Cannabis (Cannabis sativa) is “one of the most widely used and controversial substances worldwide.”1 The “vast majority” of cannabis use is recreational, although cannabis and cannabis-derived substances are increasingly being used for medical and complementary health purposes.2
Increased access has included the expansion of medical marijuana programs in approximately two-thirds of US states as well as “broad consumer marketing” and use of cannabidiol (CBD) products.2 Indeed, retail sales of hemp-derived CBD products in the United States reached $170 million in 2016, and are projected to grow at a 55% compound annual growth rate over the next 5 years to reach over $1 billion.3 A variety of cannabis products are now available, including high-potency herbal cannabis, mass-produced cannabis “edibles,” and cannabis oils, concentrates, and topical preparations.1
The increased use of CBD has created some significant challenges because of a variety of factors. One is that CBD is one of many compounds derived from cannabis, with another compound being Δ9-tetrahydrocannabinol (THC), which is the psychoactive component.2 Another is a paucity of research; despite the increasing use of cannabis products—including CBD—and “rapid changes in the social, political, cultural and legal landscape…there is insufficient decision support provided by available evidence regarding CBD.”4 One reason for this is that potential researchers encounter a myriad of regulatory barriers, and practical obstacles that impede the research process.5 Clinicians “therefore face the challenge of keeping up with the evolving use of cannabis to better assess and treat use disorders and counsel patients who choose to use cannabis for medical or recreational purposes.”1
Two of the many areas of unclarity and insufficient evidence are the potential adverse drug events (ADEs) of CBD and potential drug-drug interactions (DDIs) with other agents a patient may be taking.
To shed light on this complex subject, MPR interviewed Joshua D Brown, PharmD, PhD, Assistant Professor, Pharmaceutical Outcomes & Policy, University of Florida College of Pharmacy. Dr Brown is the coauthor of a recent review article, “Potential Adverse Drug Events and Drug-Drug Interactions with Medical and Consumer Cannabidiol (CBD) Use.”
What motivated you to write your article?
We wrote the article to meet the need for cannabis-related education in the current environment in which cannabis products – especially CBD – are so easily accessible.
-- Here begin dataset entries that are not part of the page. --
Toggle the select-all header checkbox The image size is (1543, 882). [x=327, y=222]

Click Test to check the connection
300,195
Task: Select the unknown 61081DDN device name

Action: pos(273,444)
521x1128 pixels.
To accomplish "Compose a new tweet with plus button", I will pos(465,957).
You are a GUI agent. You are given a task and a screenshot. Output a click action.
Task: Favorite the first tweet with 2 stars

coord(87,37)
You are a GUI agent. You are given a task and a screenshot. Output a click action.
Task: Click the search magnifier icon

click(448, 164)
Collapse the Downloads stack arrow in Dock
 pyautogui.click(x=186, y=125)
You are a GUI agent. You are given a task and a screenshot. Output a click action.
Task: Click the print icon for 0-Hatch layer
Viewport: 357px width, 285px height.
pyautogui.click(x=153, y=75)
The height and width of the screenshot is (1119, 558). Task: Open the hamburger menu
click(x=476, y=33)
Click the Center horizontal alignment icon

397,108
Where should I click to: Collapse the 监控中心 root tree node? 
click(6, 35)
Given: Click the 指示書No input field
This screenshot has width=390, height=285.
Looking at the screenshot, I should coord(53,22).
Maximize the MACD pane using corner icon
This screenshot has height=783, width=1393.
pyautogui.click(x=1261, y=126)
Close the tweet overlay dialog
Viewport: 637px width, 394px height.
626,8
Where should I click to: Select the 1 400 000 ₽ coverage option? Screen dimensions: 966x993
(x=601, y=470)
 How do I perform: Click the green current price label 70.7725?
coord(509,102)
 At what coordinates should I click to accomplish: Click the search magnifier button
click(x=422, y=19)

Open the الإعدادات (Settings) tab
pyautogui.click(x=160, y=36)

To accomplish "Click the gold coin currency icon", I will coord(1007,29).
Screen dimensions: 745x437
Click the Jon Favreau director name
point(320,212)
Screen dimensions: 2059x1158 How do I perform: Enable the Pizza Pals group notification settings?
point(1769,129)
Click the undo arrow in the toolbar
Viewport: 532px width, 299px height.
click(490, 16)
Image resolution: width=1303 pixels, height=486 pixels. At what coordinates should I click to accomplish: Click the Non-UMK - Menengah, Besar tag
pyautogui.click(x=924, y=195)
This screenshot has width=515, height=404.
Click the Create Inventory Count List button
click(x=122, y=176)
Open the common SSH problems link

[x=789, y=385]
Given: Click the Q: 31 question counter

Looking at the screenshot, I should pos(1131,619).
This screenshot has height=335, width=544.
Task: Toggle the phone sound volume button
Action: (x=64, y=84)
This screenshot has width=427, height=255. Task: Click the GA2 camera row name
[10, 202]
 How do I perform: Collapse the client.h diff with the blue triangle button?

Almost any patient could be using it recreationally or chronically for some type of medical condition, such as pain or insomnia.
This is a major problem from a safety perspective because cannabis has been regarded as a benign agent, which is assumed from its history of recreational use. People say, “Marijuana never killed anyone and no one has ever overdosed on it.” But when we look at the history of recreational users, they have traditionally been younger adults who don’t have serious conditions and are not taking multiple medications. So I think that we need a paradigm shift in the way we think about CBD and cannabis as a whole, not as a recreational illicit substance but as a medication.
CBD, THC, and other cannabinoids have the potential to interact with commonly used medications – at least hypothetically. If I were to hazard a guess, I would say that CBD might interact with at least one-half if not three-quarters of all medications, given its role as a potential inhibitor of certain enzymes that play a role in metabolizing other drugs. This can lead to potential ADEs and DDIs. CBD not only inhibits these enzymes but it also is itself metabolized by the enzymes, so one might say it is both a “perpetrator” and a “victim” of DDIs.
The potential for both ADEs and DDIs is related to the pharmacologic targets of CBD, its pharmacodynamic effects, and its impact on the metabolism, absorption, and elimination of other medications.